1662P - Targeting stress granule formation as a synthetic lethality strategy for kras-induced pancreatic cancer initiation

Background

Stress granules (SGs) are membrane-less organelles formed by liquid-liquid phase separation (LLPS) that play a critical role in regulating RNA metabolism, and protein synthesis, in a wide range of stress responses. These granules are required to support pancreatic cancer (PDAC) transformation, cell survival, growth, and chemotherapy resistance, making them an attractive target for new cancer therapies. Here we report a novel mechanism for SG formation, which is induced by NUPR1 (an intrinsically disordered stress-associated protein), in response to Kras ^G12D oncogenic stress.
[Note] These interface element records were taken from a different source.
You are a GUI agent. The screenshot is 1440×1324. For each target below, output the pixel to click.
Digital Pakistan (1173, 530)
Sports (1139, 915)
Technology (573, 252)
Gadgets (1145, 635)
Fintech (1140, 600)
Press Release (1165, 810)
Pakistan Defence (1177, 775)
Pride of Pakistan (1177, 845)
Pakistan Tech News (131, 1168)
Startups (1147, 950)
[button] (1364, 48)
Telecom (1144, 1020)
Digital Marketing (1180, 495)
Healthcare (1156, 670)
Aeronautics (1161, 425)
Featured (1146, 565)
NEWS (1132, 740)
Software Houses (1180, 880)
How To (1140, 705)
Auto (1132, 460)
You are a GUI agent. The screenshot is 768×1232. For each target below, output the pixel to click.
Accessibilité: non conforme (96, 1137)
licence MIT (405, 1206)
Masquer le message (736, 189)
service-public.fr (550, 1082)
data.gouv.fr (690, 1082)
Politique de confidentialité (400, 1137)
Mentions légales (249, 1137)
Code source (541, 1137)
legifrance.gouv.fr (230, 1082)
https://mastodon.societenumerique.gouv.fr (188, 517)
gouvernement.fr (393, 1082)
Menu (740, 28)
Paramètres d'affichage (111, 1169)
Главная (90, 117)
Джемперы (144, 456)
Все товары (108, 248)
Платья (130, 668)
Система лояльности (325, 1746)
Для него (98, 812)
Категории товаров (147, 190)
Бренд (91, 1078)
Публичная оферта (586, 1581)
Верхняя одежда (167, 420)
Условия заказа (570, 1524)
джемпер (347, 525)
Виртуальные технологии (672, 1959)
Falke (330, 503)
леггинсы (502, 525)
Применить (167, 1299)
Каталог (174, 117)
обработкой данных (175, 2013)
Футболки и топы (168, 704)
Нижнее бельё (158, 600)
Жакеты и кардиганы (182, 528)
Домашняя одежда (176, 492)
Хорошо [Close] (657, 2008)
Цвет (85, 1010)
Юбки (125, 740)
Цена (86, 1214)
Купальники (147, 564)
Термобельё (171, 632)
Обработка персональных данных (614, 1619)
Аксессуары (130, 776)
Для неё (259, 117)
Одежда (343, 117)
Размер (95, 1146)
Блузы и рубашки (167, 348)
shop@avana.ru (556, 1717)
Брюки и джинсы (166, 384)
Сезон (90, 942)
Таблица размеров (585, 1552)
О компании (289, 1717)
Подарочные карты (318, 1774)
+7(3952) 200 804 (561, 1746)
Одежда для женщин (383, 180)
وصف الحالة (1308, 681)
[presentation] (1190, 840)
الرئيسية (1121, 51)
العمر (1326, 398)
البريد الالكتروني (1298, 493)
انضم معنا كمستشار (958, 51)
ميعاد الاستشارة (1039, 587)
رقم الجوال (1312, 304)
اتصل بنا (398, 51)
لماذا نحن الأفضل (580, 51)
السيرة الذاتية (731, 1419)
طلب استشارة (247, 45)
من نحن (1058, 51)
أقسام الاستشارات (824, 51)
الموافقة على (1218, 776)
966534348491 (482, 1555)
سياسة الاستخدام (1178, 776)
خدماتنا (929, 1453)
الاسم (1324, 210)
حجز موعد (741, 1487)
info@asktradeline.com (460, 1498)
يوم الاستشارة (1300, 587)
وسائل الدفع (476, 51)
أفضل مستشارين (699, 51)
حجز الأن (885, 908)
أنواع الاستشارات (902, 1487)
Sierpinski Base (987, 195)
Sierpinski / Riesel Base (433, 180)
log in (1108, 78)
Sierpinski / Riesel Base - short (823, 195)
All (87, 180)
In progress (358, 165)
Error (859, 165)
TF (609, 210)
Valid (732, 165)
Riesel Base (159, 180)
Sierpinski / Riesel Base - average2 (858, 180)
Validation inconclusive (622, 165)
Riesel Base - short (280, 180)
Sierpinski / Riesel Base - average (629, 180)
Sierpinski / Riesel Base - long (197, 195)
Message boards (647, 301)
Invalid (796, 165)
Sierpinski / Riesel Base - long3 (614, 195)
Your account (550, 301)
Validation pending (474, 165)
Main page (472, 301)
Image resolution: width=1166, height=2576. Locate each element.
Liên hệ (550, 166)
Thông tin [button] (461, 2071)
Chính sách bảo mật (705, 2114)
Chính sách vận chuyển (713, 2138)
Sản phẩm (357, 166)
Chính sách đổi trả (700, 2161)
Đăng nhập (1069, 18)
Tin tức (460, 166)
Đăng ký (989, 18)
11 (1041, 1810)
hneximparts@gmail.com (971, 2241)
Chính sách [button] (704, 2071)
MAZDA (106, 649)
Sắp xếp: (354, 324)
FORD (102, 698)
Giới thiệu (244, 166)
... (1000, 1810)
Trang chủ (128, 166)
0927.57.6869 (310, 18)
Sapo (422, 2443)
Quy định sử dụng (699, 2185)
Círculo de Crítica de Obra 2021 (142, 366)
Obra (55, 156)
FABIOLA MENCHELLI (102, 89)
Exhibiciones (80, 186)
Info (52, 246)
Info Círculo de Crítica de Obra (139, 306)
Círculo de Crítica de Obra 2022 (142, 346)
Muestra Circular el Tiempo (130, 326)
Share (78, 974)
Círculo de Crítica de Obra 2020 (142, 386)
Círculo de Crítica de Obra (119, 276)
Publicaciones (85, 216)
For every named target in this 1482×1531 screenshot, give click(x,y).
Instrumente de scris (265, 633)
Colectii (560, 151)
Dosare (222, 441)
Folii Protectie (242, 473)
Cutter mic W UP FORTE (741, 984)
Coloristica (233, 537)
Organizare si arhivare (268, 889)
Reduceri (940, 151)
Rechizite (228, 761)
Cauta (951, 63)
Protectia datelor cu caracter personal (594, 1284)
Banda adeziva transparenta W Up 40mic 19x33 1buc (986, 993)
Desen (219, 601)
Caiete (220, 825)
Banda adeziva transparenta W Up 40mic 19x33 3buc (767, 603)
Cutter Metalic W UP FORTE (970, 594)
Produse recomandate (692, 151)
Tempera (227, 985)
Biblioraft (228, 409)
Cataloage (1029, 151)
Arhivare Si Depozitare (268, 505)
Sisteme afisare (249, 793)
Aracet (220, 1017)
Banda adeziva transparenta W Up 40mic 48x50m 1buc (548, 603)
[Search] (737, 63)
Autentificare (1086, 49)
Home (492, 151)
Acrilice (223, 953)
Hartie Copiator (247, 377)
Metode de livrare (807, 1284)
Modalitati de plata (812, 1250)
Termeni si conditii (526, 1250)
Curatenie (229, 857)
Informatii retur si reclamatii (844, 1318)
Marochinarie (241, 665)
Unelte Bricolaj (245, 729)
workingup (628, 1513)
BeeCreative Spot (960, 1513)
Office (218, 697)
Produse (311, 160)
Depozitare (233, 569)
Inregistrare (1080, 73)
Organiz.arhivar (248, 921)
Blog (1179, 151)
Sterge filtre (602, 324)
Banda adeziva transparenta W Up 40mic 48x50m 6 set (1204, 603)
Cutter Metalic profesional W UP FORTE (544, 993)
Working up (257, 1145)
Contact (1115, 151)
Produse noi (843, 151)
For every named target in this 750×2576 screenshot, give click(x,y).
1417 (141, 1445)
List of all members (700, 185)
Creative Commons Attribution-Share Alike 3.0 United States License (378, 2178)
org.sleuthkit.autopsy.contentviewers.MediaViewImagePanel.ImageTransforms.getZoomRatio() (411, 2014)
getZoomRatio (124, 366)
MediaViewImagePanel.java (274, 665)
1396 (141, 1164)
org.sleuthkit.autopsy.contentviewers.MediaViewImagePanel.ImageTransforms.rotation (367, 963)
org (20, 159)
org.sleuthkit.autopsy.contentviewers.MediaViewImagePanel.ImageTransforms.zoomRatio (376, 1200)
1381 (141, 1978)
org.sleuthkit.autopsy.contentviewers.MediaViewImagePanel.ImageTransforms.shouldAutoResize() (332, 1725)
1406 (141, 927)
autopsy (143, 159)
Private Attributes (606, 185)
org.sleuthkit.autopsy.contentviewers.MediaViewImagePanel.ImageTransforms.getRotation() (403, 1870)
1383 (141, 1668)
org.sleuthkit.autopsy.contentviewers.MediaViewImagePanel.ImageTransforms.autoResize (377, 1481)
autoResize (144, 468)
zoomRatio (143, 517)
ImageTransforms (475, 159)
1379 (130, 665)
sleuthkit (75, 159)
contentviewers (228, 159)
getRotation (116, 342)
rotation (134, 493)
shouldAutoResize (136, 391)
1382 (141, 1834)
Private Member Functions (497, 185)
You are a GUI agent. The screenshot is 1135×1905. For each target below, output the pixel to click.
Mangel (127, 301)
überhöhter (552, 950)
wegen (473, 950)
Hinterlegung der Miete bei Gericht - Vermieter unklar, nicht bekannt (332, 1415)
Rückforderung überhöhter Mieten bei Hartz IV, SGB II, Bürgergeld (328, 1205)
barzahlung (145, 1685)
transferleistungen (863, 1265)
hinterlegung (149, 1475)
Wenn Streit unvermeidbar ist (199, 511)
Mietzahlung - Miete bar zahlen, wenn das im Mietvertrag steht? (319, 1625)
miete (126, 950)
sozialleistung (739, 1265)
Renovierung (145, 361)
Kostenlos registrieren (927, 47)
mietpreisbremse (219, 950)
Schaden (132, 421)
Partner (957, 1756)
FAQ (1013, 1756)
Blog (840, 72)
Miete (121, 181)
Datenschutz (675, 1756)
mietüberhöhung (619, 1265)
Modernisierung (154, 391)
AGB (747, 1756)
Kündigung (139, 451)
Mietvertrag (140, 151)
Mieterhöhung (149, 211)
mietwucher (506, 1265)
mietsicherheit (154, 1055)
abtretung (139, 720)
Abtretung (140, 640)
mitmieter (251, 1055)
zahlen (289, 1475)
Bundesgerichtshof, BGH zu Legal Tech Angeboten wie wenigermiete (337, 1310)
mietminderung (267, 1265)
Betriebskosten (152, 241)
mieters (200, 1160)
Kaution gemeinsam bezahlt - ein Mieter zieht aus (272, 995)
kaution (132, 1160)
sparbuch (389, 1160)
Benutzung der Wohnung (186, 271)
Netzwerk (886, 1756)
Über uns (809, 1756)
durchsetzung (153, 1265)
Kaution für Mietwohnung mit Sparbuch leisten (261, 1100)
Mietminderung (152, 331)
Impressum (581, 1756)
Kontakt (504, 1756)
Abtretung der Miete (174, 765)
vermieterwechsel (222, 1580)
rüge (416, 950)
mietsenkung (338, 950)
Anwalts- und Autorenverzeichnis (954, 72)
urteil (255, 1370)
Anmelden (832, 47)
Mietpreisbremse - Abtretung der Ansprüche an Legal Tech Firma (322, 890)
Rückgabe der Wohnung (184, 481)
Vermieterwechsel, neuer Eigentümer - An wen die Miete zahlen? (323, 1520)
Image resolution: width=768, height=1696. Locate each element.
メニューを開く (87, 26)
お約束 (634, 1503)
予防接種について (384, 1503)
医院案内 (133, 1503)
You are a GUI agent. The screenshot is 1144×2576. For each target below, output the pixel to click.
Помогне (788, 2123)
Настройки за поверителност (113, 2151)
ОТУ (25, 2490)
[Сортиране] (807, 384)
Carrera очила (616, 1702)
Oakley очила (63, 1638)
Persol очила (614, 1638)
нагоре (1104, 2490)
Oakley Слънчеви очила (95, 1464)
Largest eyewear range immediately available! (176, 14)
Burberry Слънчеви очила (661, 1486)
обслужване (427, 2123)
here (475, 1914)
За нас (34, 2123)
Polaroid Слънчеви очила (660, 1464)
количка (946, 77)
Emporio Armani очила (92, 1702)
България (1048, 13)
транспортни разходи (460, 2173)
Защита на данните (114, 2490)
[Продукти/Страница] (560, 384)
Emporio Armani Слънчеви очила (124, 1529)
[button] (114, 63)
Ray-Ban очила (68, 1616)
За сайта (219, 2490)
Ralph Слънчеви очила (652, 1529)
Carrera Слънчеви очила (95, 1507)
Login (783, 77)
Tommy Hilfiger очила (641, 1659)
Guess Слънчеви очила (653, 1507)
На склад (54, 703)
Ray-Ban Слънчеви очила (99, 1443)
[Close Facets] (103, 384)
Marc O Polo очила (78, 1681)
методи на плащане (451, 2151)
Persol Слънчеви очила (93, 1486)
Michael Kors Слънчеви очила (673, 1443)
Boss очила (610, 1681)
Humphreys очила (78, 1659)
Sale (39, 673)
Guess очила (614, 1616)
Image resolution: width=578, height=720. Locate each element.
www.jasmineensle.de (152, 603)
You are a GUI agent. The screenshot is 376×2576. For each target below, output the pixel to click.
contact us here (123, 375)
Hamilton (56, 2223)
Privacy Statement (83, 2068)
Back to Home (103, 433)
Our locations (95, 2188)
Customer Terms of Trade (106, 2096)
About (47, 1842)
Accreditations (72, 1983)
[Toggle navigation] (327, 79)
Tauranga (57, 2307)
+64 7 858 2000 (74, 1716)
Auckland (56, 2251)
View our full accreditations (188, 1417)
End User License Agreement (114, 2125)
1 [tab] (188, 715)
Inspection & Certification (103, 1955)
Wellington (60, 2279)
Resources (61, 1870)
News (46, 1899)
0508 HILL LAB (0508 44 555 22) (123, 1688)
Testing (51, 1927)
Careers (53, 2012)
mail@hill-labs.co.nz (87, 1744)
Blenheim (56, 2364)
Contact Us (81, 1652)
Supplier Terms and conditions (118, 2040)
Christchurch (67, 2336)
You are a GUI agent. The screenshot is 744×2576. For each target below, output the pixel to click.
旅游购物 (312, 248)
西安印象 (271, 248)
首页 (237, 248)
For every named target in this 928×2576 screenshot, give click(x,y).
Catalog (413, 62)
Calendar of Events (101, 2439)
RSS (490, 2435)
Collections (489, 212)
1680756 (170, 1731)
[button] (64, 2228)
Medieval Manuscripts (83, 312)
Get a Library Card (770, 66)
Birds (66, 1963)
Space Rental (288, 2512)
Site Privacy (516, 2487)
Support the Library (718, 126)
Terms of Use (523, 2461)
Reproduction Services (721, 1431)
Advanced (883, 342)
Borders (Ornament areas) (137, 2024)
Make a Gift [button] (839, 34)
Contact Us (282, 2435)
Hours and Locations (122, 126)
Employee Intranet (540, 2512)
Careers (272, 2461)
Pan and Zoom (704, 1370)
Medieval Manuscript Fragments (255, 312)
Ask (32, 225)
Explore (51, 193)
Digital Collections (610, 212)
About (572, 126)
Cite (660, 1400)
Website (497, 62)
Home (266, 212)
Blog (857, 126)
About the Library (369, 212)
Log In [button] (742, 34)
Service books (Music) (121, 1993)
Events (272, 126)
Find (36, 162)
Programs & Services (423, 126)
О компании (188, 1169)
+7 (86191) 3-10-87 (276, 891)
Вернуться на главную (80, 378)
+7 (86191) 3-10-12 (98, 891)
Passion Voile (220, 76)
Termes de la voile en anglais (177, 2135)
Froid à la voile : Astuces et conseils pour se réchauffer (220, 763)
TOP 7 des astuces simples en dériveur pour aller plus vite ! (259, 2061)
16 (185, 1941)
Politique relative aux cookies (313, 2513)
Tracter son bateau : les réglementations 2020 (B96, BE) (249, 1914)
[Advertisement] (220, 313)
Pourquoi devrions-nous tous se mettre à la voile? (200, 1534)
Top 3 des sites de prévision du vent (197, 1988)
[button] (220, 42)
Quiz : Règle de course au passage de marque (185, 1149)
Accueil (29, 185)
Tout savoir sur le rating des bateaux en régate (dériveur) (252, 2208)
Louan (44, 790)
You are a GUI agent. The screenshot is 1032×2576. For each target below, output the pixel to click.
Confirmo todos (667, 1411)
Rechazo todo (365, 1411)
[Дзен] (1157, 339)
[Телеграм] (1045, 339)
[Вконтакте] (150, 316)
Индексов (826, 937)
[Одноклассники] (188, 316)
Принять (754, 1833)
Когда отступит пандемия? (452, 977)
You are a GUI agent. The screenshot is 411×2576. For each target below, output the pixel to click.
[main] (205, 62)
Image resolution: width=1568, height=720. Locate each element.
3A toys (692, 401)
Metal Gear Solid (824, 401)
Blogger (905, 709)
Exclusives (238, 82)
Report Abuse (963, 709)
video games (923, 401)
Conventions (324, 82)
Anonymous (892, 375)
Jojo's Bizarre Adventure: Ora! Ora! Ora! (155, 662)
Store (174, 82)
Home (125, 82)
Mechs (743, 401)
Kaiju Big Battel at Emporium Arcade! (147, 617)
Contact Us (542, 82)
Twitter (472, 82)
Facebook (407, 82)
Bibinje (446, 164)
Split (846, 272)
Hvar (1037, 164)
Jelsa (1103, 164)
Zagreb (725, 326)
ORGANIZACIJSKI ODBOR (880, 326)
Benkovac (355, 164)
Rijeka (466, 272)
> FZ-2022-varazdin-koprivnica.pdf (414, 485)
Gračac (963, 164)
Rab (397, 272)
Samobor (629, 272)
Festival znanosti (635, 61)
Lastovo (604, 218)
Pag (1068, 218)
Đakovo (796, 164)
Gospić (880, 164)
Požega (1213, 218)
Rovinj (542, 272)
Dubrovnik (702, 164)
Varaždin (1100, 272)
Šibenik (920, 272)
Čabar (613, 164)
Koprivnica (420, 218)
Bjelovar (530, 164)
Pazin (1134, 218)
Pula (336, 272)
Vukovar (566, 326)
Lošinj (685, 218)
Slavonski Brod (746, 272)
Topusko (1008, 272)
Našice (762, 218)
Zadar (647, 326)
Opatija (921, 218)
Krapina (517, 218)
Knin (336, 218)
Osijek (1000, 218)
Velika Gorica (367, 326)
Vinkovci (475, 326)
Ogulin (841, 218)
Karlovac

We provide a preclinical proof of concept for using SG inhibition as an efficient strategy for targeting PDAC initiation and development, by using NUPR1 inhibitors.

Methods

We have used recombinant proteins for in vitro tests (LLPS tests), PDAC-derived cell lines, and doxycycline-inducible transgenic cell lines (cell viability tests, evaluation of gene expression, and SGs quantification), a transgenic Pdx1-Cre; LSL-Kras ^G12D mouse model.

Results

In this study, we show that NUPR1, has the capacity to produce droplets through LLPS, but not its mutants or under the treatment of its inhibitor (ZZW-115). We observed that LLPS induced by rNUPR1 is essential for SGs formation since genetic or pharmacological inhibition of NUPR1 activity hampers SGs formation in pancreatic cancer cells. In addition, we found that Kras ^G12D mutation causes significant oncogenic stress which in turn induces a strong overexpression of NUPR1, promoting the formation of SGs as a stress-dependent mechanism of cell survival. Consistently, forced Kras^G12D expression in pancreatic cells elicits a strong sensitivity to NUPR1 inactivation by genetic or pharmacological means. Finally, inhibition of SGs formation with the NUPR1 inhibitor ZZW-115 in Pdx1-Cre; LSL-Kras ^G12D mice blocks the transformation process indicating that SGs formation is necessary for PDAC development.

Conclusions

In this work, we provide a preclinical proof of concept showing that SG formation is a targetable step in the Kras ^G12D signaling pathway, thus suggesting that inhibiting NUPR1 or SG formation can be utilized as a synthetic lethality therapeutic strategy for Kras ^G12D -dependent tumors.

Clinical trial identification

Editorial acknowledgement

Legal entity responsible for the study

The authors.

Funding

ARC.

Disclosure

All authors have declared no conflicts of interest.